Rewrite all entries from the line containing "Where should I click to: Click the sunglasses" down to the line containing "[x=179, y=373]", keeping the requests, and increase every coordinate in the answers by 124.
* BEGIN RECORDS FOR PROCESSING *
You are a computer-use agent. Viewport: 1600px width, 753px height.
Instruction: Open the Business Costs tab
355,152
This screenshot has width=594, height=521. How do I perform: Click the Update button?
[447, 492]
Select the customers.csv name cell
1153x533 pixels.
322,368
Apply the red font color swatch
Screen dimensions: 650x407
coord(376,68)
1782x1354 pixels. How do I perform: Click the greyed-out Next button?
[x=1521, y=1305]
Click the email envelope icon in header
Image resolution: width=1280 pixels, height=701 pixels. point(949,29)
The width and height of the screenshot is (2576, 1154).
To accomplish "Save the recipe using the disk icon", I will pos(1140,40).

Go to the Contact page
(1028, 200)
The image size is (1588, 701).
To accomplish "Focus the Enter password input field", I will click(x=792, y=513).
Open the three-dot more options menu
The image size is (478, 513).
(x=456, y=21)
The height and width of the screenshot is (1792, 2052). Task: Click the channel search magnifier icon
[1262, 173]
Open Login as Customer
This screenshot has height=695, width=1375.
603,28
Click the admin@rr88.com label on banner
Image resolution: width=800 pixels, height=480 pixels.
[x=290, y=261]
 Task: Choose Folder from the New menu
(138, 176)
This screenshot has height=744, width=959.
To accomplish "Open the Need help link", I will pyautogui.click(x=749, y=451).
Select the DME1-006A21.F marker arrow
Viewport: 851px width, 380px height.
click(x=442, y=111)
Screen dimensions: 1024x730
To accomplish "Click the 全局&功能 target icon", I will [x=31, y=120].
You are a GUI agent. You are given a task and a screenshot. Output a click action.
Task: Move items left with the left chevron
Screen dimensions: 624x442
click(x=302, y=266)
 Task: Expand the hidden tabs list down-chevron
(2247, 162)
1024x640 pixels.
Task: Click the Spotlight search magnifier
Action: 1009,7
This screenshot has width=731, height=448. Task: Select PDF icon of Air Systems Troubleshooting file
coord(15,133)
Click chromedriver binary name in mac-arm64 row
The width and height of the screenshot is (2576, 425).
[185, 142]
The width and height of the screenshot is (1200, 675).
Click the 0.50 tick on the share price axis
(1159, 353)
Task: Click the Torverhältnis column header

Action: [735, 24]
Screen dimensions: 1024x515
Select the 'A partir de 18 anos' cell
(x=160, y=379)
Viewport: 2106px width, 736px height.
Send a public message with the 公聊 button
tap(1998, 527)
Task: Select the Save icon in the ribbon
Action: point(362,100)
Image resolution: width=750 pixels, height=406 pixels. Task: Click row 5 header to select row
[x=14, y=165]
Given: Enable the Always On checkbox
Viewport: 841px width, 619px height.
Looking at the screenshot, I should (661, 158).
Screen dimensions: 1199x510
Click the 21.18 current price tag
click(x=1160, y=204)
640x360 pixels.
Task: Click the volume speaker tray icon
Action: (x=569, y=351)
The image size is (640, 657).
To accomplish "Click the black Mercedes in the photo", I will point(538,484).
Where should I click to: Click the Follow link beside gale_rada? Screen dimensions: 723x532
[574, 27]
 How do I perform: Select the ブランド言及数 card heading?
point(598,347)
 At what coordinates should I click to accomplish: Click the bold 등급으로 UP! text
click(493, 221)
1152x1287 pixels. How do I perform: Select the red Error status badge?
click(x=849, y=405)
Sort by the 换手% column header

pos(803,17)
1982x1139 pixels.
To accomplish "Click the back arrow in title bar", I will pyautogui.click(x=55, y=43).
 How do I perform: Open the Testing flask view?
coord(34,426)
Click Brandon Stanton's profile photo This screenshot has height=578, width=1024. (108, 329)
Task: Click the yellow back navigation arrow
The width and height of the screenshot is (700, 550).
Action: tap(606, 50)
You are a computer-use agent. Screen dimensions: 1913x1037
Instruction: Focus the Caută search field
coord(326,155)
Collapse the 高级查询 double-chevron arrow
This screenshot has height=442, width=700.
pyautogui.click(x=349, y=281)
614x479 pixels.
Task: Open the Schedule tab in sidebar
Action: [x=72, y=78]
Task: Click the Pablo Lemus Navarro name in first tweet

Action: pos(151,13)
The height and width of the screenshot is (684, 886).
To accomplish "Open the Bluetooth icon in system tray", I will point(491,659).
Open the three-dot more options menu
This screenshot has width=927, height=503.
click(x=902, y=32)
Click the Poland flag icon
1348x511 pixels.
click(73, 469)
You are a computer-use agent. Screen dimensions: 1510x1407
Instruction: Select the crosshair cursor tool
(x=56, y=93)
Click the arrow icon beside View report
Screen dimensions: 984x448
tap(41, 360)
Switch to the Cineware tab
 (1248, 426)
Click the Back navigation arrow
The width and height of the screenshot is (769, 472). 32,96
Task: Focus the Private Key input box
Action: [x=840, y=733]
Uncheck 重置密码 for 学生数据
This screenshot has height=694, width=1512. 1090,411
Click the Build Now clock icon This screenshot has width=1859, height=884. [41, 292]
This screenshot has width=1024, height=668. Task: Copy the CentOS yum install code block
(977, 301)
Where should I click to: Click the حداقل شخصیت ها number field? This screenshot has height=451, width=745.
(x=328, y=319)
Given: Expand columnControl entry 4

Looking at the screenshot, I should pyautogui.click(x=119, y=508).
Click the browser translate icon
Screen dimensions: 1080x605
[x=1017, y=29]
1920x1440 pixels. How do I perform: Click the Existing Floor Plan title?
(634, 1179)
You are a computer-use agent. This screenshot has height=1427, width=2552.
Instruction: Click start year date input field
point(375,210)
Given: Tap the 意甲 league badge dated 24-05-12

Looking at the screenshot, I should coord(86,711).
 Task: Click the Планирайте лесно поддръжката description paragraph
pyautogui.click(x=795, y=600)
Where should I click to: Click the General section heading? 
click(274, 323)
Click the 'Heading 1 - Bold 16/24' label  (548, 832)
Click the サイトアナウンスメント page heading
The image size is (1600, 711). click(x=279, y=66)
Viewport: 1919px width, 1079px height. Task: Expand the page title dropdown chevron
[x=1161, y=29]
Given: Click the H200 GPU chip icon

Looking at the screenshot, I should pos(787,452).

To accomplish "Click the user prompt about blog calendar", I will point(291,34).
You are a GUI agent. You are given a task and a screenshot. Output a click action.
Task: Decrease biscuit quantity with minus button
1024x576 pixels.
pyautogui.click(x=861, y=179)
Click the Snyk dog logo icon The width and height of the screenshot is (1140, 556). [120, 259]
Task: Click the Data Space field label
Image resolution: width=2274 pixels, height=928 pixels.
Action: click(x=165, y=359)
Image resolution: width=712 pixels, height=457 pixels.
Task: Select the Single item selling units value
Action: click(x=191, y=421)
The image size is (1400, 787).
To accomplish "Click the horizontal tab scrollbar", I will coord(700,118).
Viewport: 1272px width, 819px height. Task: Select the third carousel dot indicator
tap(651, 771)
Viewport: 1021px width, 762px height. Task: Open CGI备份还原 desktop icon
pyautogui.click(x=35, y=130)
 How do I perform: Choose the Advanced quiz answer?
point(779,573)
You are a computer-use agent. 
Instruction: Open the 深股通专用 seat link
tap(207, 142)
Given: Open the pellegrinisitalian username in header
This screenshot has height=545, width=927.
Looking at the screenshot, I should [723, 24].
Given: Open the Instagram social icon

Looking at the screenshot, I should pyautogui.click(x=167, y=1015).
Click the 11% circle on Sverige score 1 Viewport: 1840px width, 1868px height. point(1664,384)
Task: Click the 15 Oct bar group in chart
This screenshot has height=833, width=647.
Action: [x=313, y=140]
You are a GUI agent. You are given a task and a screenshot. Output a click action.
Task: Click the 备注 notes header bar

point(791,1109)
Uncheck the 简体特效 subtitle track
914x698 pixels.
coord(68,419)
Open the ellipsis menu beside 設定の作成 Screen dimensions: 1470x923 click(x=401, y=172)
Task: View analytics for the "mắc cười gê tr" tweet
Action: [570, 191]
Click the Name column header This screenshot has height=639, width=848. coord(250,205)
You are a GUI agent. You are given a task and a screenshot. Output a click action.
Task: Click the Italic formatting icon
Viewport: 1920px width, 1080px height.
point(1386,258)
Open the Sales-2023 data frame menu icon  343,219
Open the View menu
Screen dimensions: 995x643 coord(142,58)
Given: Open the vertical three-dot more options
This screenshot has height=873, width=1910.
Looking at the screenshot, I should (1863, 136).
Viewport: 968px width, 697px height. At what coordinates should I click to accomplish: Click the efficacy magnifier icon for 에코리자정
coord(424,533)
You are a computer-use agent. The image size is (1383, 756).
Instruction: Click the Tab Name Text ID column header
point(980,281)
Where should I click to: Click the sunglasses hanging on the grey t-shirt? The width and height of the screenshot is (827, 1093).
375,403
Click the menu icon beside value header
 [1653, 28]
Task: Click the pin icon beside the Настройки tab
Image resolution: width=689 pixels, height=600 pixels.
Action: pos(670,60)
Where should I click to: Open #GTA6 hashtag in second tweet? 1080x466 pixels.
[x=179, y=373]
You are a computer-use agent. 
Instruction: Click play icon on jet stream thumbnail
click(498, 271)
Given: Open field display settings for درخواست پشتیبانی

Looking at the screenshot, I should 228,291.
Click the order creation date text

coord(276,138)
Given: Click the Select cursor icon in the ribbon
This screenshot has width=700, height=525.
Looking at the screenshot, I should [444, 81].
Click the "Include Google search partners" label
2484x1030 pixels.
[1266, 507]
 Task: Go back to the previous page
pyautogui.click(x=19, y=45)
* END RECORDS FOR PROCESSING *
▶ **TASK RESULT**
Where should I click to: Click the sunglasses hanging on the grey t-shirt? The width and height of the screenshot is (827, 1093).
499,527
Click the menu icon beside value header
 [1777, 152]
Task: Click the pin icon beside the Настройки tab
Image resolution: width=689 pixels, height=600 pixels.
Action: pos(794,184)
Where should I click to: Open #GTA6 hashtag in second tweet? 1080x466 pixels.
[x=303, y=497]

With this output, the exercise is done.